Game keys
Mitch Bradley
wmb at laptop.org
Mon Nov 3 02:04:41 EST 2008
David Lang wrote:
> ideally I want to figure out how to get these keys into the kernel, at
> that point any userspace can deal with them.
The game keys produce scancodes that are folded into the keyboard data
stream. The kernel sees them interspersed with ordinary keyboard scan
codes. What it does with them depends on a lot of factors that I
haven't bothered to understand in detail. I think there are several
different ways that scancodes can be mapped into ASCII or other events,
depending on whether you are using a console or X or whatever. I
respectfully submit that getting the codes from the kernel to "any
userspace" is quite a bit more complicated in practice than the above
assertion seems to imply.
Here is an OFW recipe you can use to see the scancode sequences:
ok disable-interrupts
ok stdin @ iselect
ok 20 0 do begin get-data? until . loop
they type some keys or press some game buttons.

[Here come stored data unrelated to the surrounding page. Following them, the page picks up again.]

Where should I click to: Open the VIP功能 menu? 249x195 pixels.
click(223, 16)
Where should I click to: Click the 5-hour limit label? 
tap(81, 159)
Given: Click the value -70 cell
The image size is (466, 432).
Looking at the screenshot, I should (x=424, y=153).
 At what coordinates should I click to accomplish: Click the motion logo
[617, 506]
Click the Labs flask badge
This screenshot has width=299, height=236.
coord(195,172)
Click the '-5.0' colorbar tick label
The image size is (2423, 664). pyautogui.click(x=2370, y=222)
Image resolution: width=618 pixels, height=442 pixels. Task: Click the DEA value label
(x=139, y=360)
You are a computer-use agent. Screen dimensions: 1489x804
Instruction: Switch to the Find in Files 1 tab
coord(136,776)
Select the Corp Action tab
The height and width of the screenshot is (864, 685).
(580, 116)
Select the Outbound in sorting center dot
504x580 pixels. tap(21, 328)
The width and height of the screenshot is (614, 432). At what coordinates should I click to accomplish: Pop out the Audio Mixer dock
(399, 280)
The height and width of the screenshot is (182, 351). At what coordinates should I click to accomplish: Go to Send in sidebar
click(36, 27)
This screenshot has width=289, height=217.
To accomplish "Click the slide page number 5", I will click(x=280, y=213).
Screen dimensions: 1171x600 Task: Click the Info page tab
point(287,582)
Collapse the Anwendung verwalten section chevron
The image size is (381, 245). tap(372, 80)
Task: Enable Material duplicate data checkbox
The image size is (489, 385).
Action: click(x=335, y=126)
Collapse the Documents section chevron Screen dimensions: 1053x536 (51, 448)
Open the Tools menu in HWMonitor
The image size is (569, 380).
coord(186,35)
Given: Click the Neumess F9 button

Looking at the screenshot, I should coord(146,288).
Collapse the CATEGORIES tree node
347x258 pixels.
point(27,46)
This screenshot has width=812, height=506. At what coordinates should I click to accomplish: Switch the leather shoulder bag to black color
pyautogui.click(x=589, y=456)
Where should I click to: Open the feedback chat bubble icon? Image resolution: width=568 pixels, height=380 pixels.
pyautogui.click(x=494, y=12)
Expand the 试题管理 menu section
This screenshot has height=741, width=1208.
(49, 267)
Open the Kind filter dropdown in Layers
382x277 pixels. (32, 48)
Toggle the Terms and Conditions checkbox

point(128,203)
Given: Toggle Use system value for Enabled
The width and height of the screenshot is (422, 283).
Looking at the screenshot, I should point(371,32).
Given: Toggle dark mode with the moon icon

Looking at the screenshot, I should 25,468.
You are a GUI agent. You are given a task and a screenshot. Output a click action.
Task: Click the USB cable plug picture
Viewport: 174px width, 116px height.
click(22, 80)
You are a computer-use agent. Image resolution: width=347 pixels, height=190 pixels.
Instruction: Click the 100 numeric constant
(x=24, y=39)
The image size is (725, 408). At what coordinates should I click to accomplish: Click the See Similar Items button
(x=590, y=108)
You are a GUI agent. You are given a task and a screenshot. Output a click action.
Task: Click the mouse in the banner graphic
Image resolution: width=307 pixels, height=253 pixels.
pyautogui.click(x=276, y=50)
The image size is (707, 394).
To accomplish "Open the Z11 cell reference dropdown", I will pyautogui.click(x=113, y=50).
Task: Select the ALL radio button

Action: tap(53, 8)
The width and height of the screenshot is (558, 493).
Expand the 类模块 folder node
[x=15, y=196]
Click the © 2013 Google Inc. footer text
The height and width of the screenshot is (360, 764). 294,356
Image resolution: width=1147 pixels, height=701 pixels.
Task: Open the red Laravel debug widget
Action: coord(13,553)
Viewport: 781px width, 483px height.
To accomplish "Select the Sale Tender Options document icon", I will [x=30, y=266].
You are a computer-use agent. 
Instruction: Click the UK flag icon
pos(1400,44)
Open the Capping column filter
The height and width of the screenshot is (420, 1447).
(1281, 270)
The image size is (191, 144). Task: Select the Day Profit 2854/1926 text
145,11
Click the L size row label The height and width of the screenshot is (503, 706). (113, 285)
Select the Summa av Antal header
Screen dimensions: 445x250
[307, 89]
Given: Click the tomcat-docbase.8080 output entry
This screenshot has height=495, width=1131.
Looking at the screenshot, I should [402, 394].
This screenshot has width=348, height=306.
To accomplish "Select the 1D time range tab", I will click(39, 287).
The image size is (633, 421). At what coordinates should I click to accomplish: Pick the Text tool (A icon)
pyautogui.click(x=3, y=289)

That will display 32 (0x20) scancodes. You can re-execute it (up-arrow,
enter) to see more.
OFW uses "scan set 1", so the codes that you will see are from that
set. It turns out that the game keys codes are always from scan set 1;
they don't change if you tell the keyboard to use scan set 2, and they
don't change if you tell the EC to translate or not translate from set 2
to set 1.
The general form of scanset 1 is:
[ optional 0xe0 prefix ] make-code
[ optional 0xe0 prefix ] break-code
For a given key, break-code is 0x80 | make-code
The 0xe0 prefix is generally used to distinguish between multiple copies
of the "same" key. For example, a full sized keyboard has two "1" keys,
one in the row above the alpha keys and one in the numeric keypad. If
you try the above program with the game keys, you will see that the left
and right game key clusters use the same base codes, but the right
cluster has prefixes.
It's also possible to ask the embedded controller to tell you which game
keys are currently depressed; the return value is a bitmask of which
ones are down. That's useful for early firmware tests before the
keyboard event stream is initialized, but not particularly useful in the
Linux event-driven regime.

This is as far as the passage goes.